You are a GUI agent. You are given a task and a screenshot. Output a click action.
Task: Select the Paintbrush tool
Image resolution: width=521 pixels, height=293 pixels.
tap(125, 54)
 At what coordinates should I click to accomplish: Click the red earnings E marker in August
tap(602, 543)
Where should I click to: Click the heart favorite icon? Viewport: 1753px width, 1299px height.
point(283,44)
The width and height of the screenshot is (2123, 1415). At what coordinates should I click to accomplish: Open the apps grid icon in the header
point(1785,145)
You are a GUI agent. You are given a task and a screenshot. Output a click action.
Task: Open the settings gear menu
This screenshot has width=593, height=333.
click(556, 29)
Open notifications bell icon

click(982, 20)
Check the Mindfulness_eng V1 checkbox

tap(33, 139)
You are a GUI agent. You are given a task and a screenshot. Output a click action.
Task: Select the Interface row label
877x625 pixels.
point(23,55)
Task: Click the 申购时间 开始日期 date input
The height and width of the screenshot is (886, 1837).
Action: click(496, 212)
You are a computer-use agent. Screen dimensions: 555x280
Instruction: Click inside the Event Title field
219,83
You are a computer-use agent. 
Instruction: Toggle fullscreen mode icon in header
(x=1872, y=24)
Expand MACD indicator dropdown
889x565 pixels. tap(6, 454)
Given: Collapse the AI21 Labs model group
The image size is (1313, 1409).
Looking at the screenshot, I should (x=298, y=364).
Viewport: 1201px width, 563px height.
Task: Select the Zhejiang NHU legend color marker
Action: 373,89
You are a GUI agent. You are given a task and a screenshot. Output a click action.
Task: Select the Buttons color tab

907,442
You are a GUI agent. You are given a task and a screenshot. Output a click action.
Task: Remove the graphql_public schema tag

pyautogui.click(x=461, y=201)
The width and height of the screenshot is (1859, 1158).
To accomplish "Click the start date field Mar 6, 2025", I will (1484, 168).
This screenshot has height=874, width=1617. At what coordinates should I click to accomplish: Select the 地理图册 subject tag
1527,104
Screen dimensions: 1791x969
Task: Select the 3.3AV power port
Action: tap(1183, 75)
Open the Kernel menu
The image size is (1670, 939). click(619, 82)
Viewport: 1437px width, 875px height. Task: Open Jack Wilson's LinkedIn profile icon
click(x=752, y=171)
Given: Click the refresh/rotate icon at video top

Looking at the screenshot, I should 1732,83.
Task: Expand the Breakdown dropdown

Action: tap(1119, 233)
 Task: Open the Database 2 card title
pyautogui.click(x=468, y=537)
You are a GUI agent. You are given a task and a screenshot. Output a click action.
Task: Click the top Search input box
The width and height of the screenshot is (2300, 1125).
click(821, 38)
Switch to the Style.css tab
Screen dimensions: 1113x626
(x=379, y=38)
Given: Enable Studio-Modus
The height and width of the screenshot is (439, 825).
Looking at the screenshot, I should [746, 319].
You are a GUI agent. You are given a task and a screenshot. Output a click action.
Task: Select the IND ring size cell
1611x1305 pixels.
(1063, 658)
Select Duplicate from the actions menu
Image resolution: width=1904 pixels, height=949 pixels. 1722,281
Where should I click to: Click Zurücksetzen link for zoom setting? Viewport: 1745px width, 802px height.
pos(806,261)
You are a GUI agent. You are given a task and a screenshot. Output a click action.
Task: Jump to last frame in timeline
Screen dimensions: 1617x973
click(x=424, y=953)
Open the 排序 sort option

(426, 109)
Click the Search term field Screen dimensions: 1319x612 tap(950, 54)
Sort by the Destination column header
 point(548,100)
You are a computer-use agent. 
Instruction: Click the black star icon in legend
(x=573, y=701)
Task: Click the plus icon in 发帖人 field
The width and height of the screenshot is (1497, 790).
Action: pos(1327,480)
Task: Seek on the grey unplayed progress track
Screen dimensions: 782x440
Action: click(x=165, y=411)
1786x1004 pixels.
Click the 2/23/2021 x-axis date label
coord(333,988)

● ● ●

_WORK TO COMPLETE_
After reading through the material, report every line that holds "Search".

_YOUR SOLUTION_
Task: Click the top Search input box
Click the Search term field Screen dimensions: 1319x612 tap(950, 54)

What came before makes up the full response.